Assignment:
Search the data for the word "will". Reproduce every line where it is found.

Entries supplied:
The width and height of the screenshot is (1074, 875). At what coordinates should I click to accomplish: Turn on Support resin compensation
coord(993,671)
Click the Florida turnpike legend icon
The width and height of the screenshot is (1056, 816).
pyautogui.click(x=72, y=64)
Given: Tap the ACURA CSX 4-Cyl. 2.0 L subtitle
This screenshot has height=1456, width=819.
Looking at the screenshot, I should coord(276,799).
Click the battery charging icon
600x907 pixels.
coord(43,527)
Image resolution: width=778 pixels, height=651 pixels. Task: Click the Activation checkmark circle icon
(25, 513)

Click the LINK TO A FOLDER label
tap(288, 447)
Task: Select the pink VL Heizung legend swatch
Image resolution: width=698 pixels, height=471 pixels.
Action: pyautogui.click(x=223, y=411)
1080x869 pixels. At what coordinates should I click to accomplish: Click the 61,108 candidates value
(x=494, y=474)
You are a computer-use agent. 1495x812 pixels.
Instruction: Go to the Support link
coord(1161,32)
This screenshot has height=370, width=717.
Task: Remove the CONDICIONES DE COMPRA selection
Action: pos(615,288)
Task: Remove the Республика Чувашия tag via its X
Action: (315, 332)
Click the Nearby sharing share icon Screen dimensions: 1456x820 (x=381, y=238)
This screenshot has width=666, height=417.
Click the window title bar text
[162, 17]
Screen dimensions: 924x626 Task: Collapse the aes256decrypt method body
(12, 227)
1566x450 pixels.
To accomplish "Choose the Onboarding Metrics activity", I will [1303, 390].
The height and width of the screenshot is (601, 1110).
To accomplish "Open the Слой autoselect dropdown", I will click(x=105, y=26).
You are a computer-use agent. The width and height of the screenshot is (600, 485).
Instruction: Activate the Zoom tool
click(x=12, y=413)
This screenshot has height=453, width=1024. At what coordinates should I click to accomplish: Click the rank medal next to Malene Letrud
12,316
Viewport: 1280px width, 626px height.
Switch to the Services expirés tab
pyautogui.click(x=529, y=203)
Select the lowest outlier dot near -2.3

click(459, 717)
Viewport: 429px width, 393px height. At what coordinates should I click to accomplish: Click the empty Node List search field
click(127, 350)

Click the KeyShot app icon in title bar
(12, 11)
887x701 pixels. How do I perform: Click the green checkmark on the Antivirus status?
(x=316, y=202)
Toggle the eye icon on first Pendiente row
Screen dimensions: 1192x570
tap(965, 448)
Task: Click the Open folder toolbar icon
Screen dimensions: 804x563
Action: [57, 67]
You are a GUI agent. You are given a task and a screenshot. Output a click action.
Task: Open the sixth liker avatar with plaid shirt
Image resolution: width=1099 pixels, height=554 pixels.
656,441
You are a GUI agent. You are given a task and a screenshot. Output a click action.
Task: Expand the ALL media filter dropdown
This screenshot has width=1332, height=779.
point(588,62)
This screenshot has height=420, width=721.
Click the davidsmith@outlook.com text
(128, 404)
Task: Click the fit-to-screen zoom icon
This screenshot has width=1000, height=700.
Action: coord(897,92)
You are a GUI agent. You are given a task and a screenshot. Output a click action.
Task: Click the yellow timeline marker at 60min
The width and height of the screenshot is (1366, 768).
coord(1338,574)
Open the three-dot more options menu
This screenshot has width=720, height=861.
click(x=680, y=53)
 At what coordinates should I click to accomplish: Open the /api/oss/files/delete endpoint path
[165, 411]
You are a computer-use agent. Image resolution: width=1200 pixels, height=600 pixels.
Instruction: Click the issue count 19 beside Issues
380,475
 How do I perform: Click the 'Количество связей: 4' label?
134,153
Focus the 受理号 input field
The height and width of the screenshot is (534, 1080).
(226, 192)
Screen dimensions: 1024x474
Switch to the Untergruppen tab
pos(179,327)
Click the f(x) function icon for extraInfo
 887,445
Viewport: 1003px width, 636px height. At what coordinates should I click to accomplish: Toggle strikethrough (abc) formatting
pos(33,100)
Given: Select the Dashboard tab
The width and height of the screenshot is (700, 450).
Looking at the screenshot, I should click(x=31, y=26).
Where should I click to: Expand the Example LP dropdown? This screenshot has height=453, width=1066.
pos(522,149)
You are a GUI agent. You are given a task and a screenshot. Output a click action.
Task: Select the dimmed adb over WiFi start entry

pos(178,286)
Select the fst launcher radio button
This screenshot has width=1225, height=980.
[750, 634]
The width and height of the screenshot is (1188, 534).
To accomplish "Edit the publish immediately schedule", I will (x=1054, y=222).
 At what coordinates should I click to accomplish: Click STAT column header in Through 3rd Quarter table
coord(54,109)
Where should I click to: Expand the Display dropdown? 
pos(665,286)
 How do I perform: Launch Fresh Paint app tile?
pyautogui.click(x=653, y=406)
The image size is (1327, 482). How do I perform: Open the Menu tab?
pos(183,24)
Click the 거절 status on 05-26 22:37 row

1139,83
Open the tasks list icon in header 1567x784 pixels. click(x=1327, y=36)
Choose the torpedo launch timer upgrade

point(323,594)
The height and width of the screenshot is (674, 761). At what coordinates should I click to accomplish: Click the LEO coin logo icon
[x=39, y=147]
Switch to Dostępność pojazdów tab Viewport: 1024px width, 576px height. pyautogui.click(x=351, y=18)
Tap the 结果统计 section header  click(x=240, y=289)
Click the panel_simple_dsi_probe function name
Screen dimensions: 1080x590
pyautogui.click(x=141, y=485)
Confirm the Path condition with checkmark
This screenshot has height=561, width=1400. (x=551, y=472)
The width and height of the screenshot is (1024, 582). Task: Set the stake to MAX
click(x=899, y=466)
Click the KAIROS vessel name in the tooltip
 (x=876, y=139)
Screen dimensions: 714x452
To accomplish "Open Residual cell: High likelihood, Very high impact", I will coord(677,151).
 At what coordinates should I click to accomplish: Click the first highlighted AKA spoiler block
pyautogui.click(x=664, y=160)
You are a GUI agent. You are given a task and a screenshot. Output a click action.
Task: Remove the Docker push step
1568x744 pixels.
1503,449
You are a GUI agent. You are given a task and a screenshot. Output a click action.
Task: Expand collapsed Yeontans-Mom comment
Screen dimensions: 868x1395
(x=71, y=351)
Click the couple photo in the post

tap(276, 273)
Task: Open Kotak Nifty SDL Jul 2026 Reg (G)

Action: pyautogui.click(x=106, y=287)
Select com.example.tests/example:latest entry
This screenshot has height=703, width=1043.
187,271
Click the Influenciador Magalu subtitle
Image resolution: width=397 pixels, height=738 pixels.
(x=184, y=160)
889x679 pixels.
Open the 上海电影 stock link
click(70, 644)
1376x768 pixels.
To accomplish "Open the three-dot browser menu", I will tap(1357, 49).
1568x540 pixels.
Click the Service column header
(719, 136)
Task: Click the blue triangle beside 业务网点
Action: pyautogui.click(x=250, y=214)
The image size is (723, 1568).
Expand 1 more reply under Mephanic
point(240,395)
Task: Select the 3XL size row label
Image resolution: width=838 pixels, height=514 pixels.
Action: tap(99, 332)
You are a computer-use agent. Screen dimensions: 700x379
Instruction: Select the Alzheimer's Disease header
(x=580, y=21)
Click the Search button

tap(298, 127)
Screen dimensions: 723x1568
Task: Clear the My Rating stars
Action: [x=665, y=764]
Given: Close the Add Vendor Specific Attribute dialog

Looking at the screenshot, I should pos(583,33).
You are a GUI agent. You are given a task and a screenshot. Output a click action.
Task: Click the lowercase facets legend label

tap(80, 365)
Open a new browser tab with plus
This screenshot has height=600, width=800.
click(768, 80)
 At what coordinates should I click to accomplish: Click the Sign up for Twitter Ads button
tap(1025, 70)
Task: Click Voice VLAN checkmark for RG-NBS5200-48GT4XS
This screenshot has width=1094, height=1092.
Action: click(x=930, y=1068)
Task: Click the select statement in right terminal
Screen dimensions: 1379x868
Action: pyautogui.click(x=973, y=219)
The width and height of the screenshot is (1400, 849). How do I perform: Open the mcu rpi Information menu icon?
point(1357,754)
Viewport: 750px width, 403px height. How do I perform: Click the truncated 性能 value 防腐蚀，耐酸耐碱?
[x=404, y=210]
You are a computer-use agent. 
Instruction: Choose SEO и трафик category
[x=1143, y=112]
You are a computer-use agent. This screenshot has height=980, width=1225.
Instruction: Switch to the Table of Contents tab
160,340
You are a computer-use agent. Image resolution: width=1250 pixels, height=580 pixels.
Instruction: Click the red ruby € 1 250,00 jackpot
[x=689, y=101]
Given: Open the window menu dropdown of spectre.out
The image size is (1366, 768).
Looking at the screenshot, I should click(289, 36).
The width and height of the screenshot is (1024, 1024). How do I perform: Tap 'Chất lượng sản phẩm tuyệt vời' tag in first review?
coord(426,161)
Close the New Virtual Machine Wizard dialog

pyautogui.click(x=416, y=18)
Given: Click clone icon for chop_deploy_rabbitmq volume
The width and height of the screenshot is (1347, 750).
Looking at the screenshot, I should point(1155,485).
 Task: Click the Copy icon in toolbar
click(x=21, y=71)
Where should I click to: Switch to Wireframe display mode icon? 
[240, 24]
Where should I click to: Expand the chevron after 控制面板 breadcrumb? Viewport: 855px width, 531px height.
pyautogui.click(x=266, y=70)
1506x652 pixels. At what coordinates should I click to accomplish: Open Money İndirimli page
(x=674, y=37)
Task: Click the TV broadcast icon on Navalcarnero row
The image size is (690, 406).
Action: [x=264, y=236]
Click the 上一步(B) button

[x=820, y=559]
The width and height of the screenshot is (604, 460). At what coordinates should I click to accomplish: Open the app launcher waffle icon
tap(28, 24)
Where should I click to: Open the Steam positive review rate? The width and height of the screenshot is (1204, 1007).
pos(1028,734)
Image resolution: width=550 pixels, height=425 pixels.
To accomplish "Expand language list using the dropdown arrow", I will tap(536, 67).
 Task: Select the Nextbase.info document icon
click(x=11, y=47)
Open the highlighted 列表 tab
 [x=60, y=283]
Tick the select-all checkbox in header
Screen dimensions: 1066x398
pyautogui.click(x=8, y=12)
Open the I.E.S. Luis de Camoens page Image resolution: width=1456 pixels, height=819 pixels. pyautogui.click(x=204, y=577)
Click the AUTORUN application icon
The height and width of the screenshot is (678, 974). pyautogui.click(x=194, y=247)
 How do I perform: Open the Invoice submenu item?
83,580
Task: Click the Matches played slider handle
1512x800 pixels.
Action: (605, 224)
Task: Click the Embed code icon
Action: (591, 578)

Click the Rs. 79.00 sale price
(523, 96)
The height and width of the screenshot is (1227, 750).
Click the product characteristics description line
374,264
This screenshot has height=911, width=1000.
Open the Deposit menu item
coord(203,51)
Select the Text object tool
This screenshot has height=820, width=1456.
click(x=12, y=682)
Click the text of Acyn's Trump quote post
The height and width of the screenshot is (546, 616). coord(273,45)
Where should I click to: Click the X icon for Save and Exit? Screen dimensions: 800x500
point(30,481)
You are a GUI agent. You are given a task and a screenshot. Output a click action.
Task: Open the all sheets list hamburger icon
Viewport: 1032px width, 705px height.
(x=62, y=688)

Solved exercise:
To accomplish "Choose the Onboarding Metrics activity", I will [1303, 390].
To accomplish "Open the Слой autoselect dropdown", I will click(x=105, y=26).
To accomplish "Edit the publish immediately schedule", I will (x=1054, y=222).
To accomplish "Open Residual cell: High likelihood, Very high impact", I will coord(677,151).
To accomplish "Open the three-dot browser menu", I will tap(1357, 49).
To accomplish "Expand language list using the dropdown arrow", I will tap(536, 67).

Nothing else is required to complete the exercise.